Like the rest of its family, the ocellated electric ray can defend itself by producing a moderate electric shock. During the day, this solitary ray spends most of its time lying partially buried in sand, often near rocky reefs. It becomes more active at night, using its pelvic fins to "hop" along the sea floor. It feeds on small crustaceans such as amphipods and shrimp, as well as polychaete worms. Parasites documented from this species include the tapeworms Acanthobothrium dollyae, A. maryanskii, and A. royi, and the fluke Anaporrhutum euzeti. Though reproductive details are unknown, the ocellated electric ray is presumably viviparous, with the developing embryos sustained first by yolk and later by maternally produced histotroph ("uterine milk"), as in other electric rays. Females mature sexually at under 19 cm long; the maturation size for males is unknown.

==Human interactions==
The shock from the ocellated electric ray is not dangerous to humans. It occasionally appears in the home aquarium trade, but is difficult to keep because it requires live invertebrates for food.
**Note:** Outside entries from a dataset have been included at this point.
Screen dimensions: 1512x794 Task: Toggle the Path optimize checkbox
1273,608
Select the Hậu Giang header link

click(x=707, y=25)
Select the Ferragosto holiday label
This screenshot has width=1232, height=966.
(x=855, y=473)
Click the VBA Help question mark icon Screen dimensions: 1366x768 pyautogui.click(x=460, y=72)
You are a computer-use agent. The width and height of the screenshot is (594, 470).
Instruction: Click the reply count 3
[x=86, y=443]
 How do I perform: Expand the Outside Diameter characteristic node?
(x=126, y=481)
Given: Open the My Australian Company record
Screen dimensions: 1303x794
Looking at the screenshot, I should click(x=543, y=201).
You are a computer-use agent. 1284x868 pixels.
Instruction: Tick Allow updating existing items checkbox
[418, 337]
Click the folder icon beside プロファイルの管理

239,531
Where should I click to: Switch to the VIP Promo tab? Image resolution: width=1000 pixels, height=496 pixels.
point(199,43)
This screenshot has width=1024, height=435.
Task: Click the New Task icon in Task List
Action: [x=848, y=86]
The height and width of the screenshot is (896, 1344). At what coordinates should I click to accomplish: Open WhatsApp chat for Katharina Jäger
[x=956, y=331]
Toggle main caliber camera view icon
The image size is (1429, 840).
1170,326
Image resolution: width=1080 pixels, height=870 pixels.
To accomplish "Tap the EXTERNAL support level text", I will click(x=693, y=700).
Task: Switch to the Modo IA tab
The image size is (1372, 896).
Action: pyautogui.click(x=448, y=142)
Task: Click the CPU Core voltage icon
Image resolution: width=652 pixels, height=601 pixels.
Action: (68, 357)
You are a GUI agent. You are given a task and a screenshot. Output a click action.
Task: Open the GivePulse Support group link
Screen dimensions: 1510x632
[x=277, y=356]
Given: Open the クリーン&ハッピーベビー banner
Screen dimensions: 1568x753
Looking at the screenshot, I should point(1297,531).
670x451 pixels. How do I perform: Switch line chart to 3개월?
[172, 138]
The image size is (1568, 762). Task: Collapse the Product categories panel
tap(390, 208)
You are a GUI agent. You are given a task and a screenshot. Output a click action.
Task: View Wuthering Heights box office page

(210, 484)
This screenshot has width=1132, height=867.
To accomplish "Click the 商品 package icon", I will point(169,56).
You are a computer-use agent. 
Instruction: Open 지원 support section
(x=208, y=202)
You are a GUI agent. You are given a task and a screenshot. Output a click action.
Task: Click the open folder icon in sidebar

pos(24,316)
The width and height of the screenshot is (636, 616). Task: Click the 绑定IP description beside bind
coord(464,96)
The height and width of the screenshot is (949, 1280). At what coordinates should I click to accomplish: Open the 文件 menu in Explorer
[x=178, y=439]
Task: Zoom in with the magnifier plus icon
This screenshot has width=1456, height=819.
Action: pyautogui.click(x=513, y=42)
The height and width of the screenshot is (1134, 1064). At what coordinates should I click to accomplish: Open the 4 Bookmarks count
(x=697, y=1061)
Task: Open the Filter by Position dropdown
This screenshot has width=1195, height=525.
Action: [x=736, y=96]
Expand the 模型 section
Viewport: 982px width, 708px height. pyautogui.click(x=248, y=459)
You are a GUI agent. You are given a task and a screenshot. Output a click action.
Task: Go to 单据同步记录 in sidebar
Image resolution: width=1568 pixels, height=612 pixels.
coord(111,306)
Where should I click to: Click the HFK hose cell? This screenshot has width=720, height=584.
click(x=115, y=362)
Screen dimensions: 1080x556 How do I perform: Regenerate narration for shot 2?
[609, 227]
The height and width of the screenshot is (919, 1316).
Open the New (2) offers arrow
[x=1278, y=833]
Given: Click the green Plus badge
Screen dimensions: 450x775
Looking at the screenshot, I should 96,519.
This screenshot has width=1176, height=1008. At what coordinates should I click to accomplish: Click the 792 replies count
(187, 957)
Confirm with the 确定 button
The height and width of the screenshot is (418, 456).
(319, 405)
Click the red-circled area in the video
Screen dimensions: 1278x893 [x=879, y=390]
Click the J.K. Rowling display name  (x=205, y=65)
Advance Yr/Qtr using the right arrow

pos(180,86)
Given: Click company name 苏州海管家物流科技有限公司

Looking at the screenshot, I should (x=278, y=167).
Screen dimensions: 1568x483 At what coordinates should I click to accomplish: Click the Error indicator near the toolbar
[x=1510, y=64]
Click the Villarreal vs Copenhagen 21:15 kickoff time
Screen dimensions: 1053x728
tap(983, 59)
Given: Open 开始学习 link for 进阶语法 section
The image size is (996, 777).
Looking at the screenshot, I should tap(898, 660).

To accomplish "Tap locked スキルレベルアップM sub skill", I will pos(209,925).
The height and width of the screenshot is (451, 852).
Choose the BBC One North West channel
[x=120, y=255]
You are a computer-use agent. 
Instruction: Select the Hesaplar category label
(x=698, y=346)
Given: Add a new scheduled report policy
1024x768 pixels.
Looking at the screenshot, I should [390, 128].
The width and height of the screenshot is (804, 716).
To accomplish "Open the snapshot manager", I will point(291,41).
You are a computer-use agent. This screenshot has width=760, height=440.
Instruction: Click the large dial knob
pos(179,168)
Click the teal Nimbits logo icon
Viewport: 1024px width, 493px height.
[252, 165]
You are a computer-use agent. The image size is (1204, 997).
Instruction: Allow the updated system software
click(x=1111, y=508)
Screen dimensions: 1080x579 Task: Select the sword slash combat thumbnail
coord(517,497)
The ocellated electric ray and other electric rays are used as model organisms in biomedical research because their electric organs are rich in ion channels and acetylcholine receptors, which play important roles in the human nervous system. The protein agrin, which concentrates acetylcholine receptors during human embryonic development, was first isolated from this species. Though the ocellated electric ray is not utilized economically, it is caught incidentally by shrimp trawlers. Its mortality from fishing has not been quantified but is thought to be high, considering that trawling operations in the Atlantic are known to take Diplobatis species in large numbers. The catch rate is also probably underestimated due to problematic identification. Given the restricted range of this species and the intensity of trawling within its habitat, the International Union for Conservation of Nature (IUCN) has assessed it as least concern.